First, I imagined the parabola $$y = 16 - x^2$$. It's like a hill, symmetrical around the y-axis, with its top at (0, 16) and crossing the x-axis at -4 and 4.

Next, I thought about the rectangle. Its base is on the x-axis, and its top two corners touch the parabola. Because the parabola is symmetrical, the rectangle must also be symmetrical around the y-axis.
If a top corner is at a point $$(x, y)$$ on the parabola, then the other top corner must be at $$(-x, y)$$.
This means the **width** of the rectangle is the distance from $$-x$$ to $$x$$, which is $$2x$$.
The **height** of the rectangle is just the $$y$$ value, which we know is $$16 - x^2$$.

So, the area of the rectangle, let's call it A, can be written as:
Area = Width × Height = $$(2x) \times (16 - x^2) = 32x - 2x^3$$.

Now, I needed to find the value of $$x$$ that makes this area the biggest! I know $$x$$ has to be positive (otherwise the width would be negative or zero) and less than 4 (because if $$x=4$$, the height would be zero, and there'd be no rectangle).
I tried out different values for $$x$$ to see what area they would give:
* If $$x = 1$$: Width = 2, Height = $$16 - 1^2 = 15$$. Area = $$2 \times 15 = 30$$.
* If $$x = 2$$: Width = 4, Height = $$16 - 2^2 = 12$$. Area = $$4 \times 12 = 48$$.
* If $$x = 3$$: Width = 6, Height = $$16 - 3^2 = 7$$. Area = $$6 \times 7 = 42$$.

The area went up from $$x=1$$ to $$x=2$$, then down from $$x=2$$ to $$x=3$$. This told me the maximum area must be somewhere between $$x=2$$ and $$x=3$$. To find it more precisely, I knew that for this type of problem, the biggest area happens at a very specific $$x$$ value.
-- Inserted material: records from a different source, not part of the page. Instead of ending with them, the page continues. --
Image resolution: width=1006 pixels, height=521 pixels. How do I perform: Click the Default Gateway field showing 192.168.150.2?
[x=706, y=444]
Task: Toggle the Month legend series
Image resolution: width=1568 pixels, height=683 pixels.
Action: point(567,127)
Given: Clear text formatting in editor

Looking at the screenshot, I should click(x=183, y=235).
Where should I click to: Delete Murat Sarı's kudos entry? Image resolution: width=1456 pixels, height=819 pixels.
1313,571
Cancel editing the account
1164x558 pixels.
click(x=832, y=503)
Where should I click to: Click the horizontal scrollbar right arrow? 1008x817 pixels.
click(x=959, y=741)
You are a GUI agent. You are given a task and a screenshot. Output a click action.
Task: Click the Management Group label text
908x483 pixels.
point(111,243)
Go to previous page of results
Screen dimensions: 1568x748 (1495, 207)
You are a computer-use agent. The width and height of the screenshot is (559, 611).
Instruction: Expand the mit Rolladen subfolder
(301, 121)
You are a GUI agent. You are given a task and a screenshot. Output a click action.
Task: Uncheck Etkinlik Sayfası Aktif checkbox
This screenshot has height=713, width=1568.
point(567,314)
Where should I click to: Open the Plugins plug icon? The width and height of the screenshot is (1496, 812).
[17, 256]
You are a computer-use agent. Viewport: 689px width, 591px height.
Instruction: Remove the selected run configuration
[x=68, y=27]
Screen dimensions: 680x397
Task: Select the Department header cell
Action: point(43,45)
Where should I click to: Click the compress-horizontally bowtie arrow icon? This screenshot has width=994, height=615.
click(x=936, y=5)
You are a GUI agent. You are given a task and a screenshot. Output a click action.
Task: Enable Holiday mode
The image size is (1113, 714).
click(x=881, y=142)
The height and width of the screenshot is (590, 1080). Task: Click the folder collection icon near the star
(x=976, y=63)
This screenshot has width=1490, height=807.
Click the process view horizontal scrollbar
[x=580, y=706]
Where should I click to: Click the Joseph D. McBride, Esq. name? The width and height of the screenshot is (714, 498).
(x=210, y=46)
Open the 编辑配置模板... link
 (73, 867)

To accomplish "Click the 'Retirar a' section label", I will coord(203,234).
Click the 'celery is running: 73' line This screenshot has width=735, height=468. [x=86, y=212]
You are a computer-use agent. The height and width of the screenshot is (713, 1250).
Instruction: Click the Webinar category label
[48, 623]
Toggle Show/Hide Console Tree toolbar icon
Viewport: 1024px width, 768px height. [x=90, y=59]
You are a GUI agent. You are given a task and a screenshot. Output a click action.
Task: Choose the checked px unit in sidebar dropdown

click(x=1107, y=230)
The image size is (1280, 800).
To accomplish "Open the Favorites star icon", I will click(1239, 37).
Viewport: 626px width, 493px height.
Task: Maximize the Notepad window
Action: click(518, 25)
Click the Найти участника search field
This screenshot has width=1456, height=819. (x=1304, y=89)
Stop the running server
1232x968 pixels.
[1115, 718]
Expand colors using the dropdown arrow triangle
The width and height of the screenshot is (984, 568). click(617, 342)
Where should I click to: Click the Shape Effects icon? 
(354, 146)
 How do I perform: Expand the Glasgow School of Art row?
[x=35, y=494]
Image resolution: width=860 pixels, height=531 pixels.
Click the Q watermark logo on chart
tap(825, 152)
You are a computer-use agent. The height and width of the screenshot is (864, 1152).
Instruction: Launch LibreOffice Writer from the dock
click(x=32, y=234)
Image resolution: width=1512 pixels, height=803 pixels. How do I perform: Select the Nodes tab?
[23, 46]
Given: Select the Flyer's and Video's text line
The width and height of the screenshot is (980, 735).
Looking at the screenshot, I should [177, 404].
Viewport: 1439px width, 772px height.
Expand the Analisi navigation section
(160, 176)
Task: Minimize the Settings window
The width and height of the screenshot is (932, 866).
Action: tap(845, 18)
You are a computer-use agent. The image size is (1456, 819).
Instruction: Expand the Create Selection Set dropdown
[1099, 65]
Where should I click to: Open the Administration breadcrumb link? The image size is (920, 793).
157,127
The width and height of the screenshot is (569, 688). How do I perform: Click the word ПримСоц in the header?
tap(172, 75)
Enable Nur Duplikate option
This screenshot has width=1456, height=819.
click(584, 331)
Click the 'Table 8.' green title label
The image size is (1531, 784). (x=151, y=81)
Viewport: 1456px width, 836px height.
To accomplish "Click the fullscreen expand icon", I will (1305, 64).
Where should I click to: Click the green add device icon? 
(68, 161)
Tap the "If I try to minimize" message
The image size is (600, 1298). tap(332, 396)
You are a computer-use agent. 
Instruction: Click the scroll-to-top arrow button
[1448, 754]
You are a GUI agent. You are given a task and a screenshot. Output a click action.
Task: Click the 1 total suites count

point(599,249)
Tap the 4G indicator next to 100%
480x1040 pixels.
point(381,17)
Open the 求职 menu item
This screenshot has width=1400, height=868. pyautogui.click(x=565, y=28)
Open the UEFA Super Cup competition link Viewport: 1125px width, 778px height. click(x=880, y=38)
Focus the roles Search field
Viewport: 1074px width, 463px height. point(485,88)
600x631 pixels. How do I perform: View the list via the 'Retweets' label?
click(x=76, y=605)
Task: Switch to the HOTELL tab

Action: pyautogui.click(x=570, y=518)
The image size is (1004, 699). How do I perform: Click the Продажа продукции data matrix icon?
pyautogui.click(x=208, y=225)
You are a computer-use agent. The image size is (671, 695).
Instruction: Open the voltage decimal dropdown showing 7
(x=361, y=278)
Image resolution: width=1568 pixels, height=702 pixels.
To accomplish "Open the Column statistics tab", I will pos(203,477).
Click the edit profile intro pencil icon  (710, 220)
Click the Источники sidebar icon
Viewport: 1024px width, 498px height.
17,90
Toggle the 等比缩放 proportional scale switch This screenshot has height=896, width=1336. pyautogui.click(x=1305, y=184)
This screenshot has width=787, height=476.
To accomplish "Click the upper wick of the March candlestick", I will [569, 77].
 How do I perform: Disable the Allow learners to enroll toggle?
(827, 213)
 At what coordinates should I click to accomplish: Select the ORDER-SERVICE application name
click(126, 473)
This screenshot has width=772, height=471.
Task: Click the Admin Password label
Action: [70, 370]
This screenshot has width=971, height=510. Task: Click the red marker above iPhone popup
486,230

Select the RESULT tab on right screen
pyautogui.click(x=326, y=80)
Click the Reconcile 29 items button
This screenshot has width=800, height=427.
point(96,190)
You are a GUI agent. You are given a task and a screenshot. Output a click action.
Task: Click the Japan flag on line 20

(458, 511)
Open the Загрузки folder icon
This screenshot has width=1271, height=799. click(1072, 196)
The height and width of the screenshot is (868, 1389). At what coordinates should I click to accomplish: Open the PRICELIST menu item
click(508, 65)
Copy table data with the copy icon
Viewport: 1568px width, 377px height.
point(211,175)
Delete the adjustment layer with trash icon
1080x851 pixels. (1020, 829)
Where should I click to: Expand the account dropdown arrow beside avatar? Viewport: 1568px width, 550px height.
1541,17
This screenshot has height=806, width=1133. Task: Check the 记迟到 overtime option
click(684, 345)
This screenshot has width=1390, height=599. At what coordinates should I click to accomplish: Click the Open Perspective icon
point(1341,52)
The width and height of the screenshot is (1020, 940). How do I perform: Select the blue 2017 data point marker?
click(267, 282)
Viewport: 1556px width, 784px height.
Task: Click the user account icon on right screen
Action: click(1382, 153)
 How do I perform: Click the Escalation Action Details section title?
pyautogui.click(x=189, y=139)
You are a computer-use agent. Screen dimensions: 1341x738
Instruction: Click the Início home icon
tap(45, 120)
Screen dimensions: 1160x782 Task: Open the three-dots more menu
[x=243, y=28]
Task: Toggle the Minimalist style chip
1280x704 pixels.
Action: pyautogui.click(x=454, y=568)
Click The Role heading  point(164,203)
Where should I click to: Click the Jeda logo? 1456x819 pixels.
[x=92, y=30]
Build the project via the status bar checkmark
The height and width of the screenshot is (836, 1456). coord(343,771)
I remembered that for a parabola like $$y = C - x^2$$, the special $$x$$ value for the maximum rectangle area is when $$x = \sqrt{C/3}$$. In our case, $$C=16$$, so $$x = \sqrt{16/3} = 4/\sqrt{3}$$. This is approximately 2.309.

Once I found this special $$x$$ value:
1. **Calculate the Width:**
Width = $$2x = 2 \times (4/\sqrt{3}) = 8/\sqrt{3}$$.
To make it look nicer, I can multiply the top and bottom by $$\sqrt{3}$$: $$8\sqrt{3}/3$$.

2. **Calculate the Height:**
Height = $$16 - x^2 = 16 - (4/\sqrt{3})^2 = 16 - (16/3)$$.
To subtract these, I find a common denominator: $$16 = 48/3$$.
Height = $$48/3 - 16/3 = 32/3$$.

3. **Calculate the Maximum Area:**
Area = Width × Height = $$(8/\sqrt{3}) \times (32/3) = (8 \times 32) / (\sqrt{3} \times 3) = 256 / (3\sqrt{3})$$.
Again, to make it look nicer: $$256\sqrt{3}/9$$.

And that's how I figured out the dimensions and the maximum area!